There is no single main cause of depression. The condition is triggered for different reasons in different individuals. However, some of the known risk factors and triggers for depression include:
- Familial predisposition: It has been shown that depression can run in families. Studies of patients with depression who have a twin, show that when the twin of a patient is an identical twin and therefore shares 100% of the patient’s genes, that twin has a significantly greater chance of also having depression than when the twin of the patient is unidentical.
- Life changing or upsetting events such as bereavement, bankruptcy, divorce, prolonged illness, moving house, job change, retirement, redundancy and financial worries are all potential triggers for depression.
These physiological factors may combine with genetic predisposition to increase the risk for depression further still, but the research is not conclusive.
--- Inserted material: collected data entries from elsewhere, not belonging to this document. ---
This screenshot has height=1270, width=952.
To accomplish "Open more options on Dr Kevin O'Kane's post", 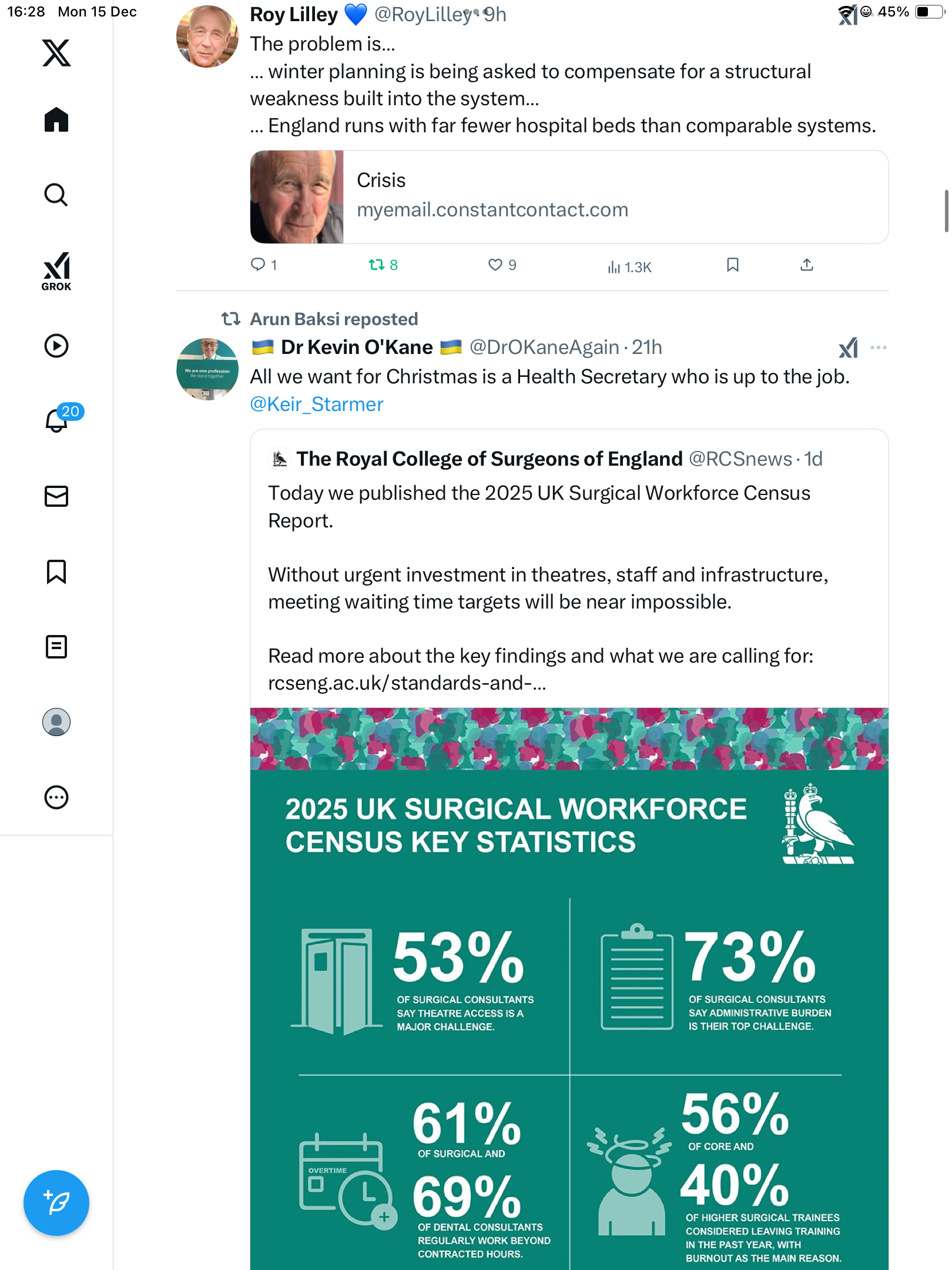I will (878, 347).
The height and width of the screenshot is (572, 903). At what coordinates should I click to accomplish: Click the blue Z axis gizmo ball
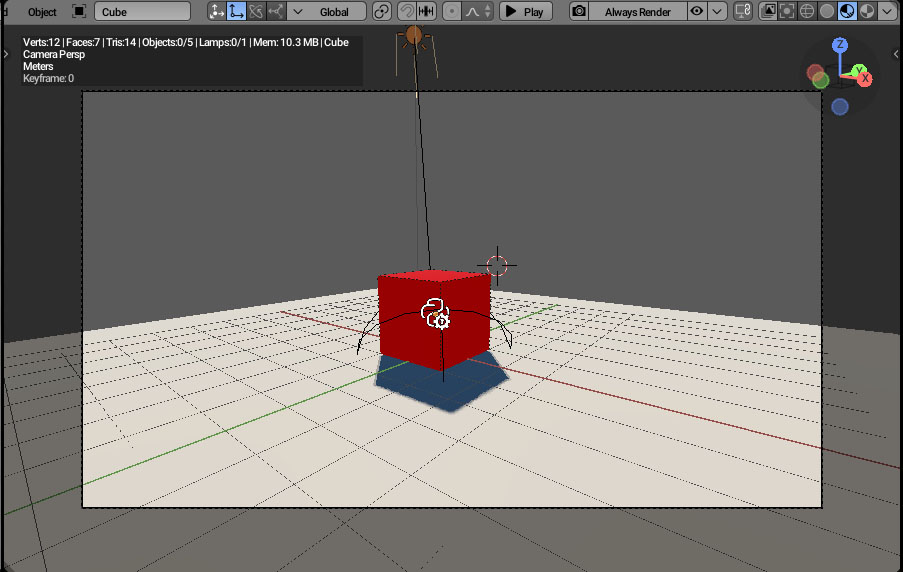coord(840,45)
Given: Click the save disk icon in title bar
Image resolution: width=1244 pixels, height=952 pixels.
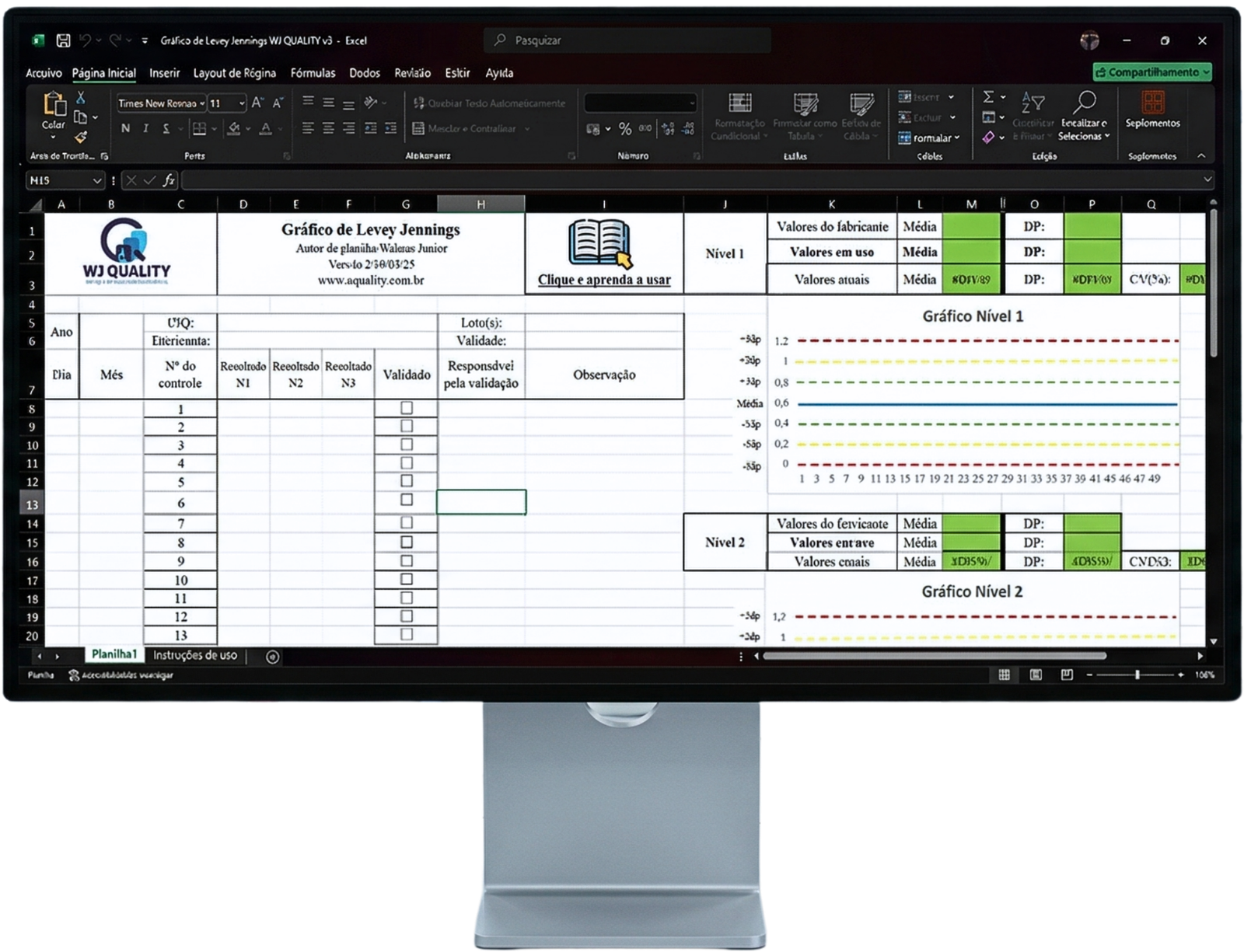Looking at the screenshot, I should (64, 40).
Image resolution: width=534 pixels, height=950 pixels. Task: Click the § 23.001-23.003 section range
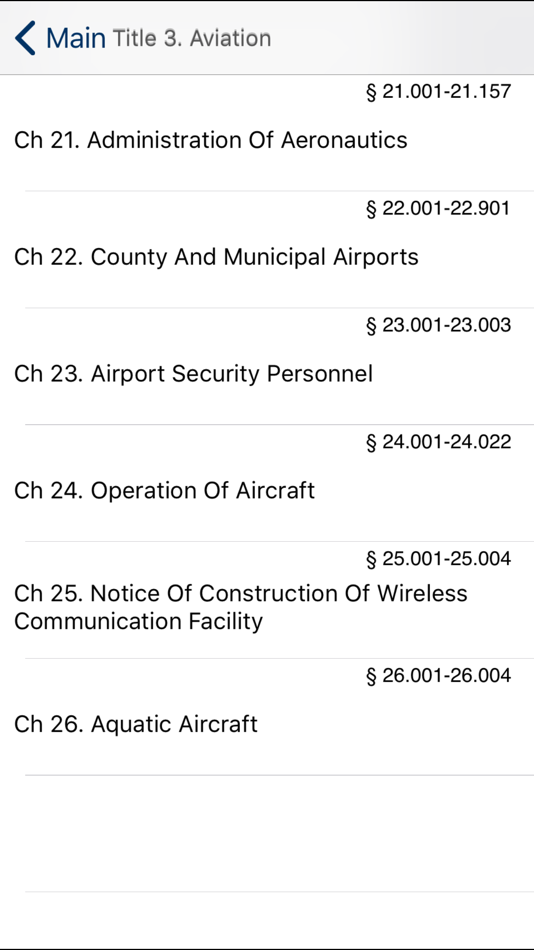coord(439,326)
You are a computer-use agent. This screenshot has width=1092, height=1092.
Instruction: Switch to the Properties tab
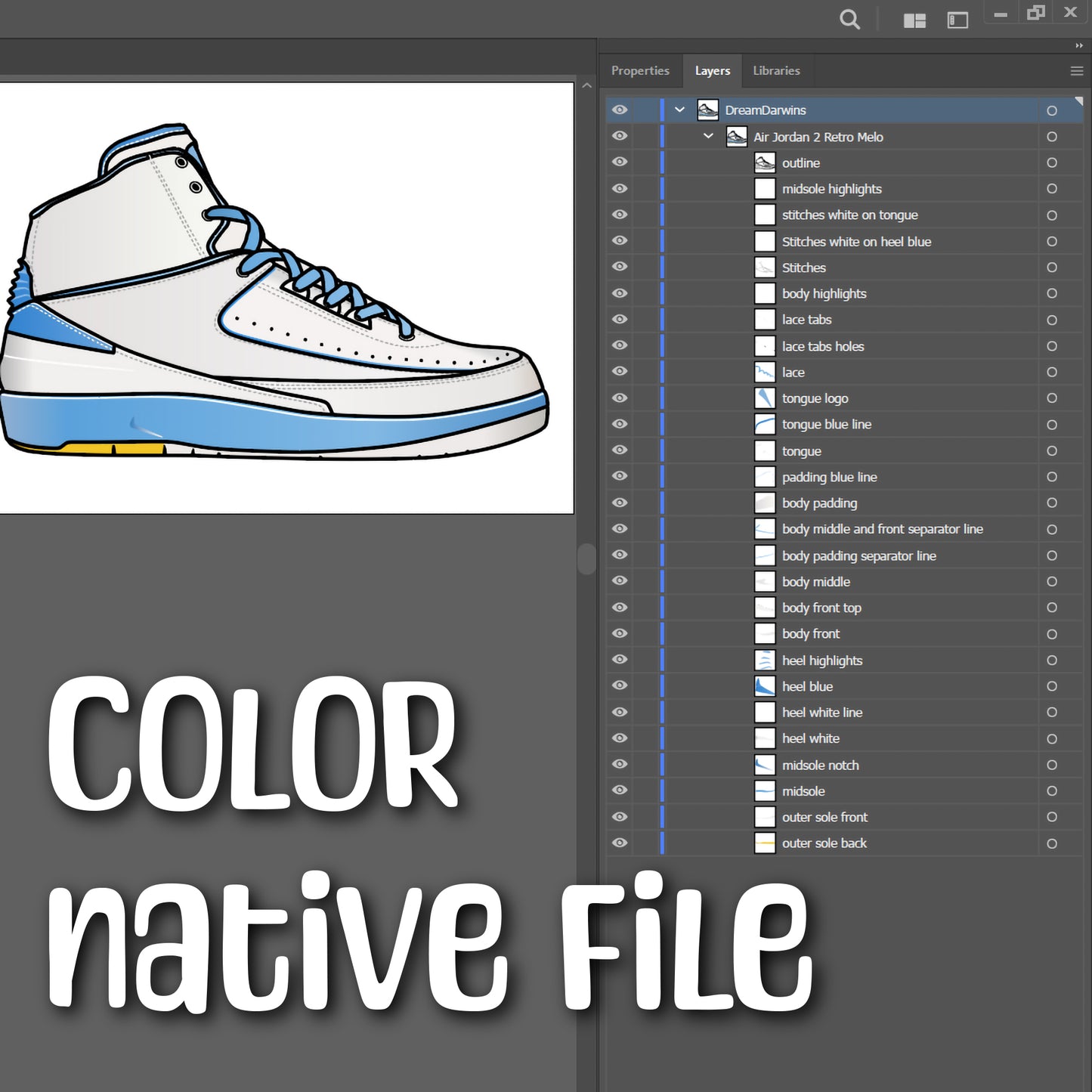(x=640, y=70)
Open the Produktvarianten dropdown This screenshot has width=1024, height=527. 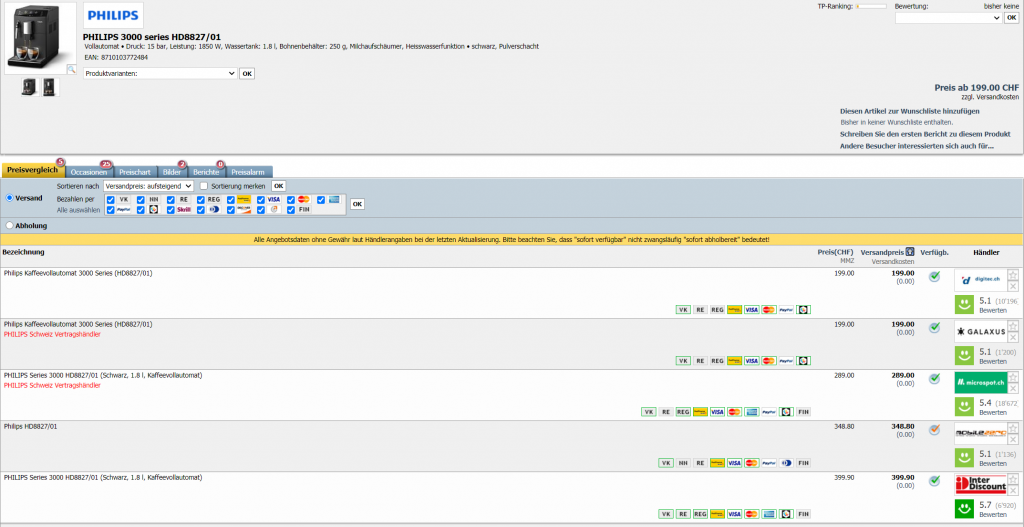point(160,73)
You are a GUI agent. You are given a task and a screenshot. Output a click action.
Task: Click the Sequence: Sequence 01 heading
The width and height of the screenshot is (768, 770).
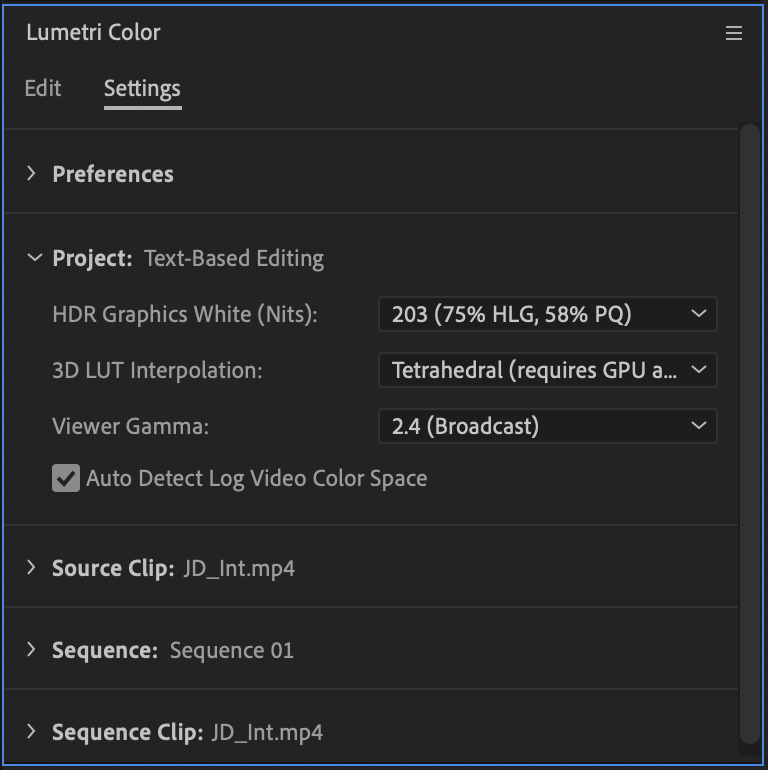pos(173,650)

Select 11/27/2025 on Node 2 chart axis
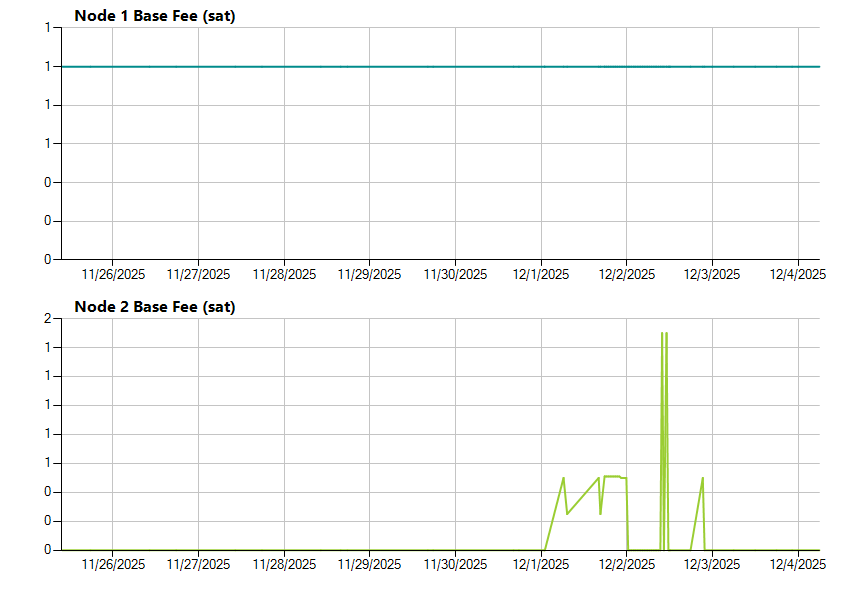[198, 564]

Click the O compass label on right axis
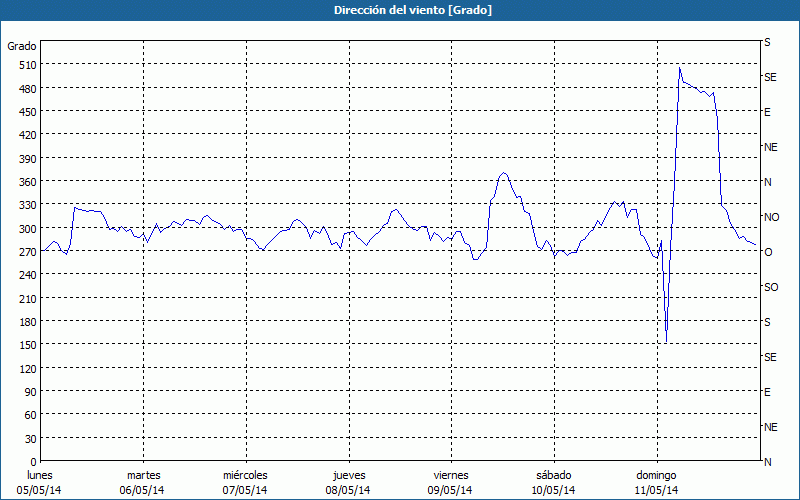pyautogui.click(x=768, y=252)
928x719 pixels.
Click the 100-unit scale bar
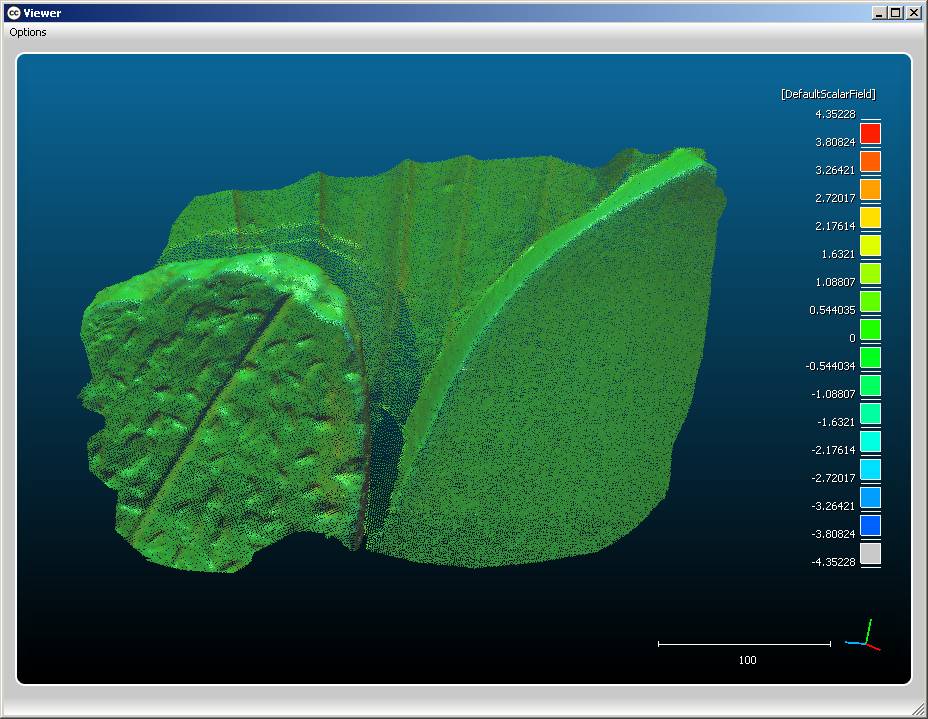coord(744,644)
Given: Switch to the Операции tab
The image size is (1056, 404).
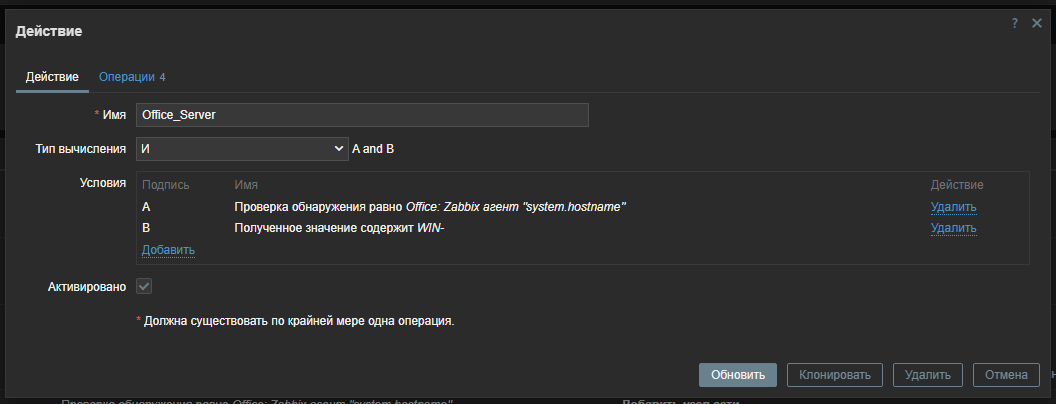Looking at the screenshot, I should [x=131, y=77].
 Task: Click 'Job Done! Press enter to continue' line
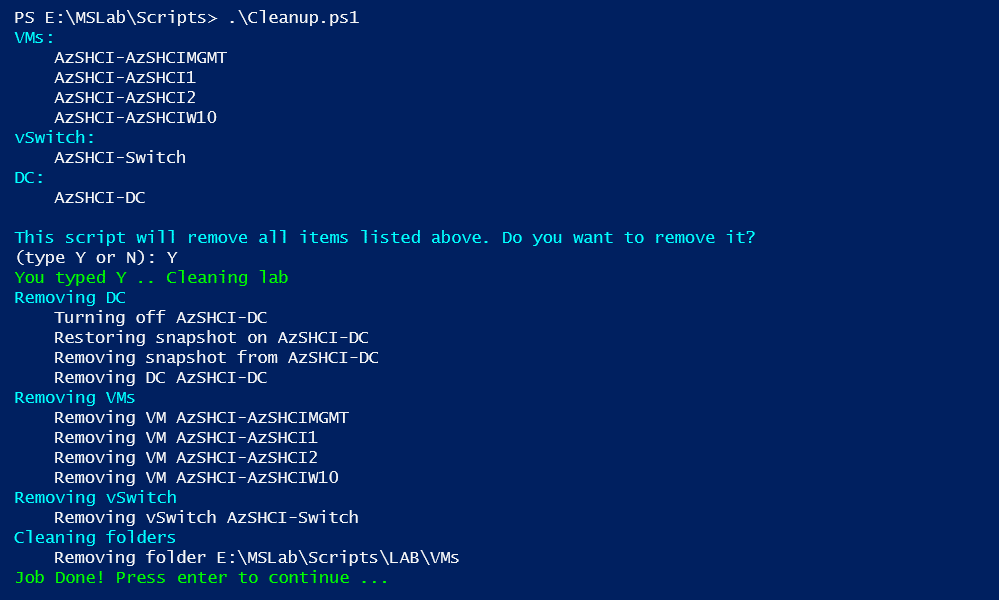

Adverse life events may also trigger addictive behaviors such as alcoholism, which can cause or aggravate depression.
- Long-term illness or painful conditions such as arthritis, cancer, heart disease, diabetes and chronic kidney disease can all lead to depression.
- Depressive personality disorders: Certain personality disorders or mood disorders that may cause low self-esteem can increase an individual’s likelihood of developing depression.
- Depression after childbirth: Changes in hormonal levels after childbirth can bring on a condition called postnatal depression.
- Drug addiction is associated with increased levels of depression.
- Living alone, especially in later life may trigger depression, particularly among those who already have a genetic predisposition for the condition.
- In many individuals, no specific cause or trigger for depression may be found.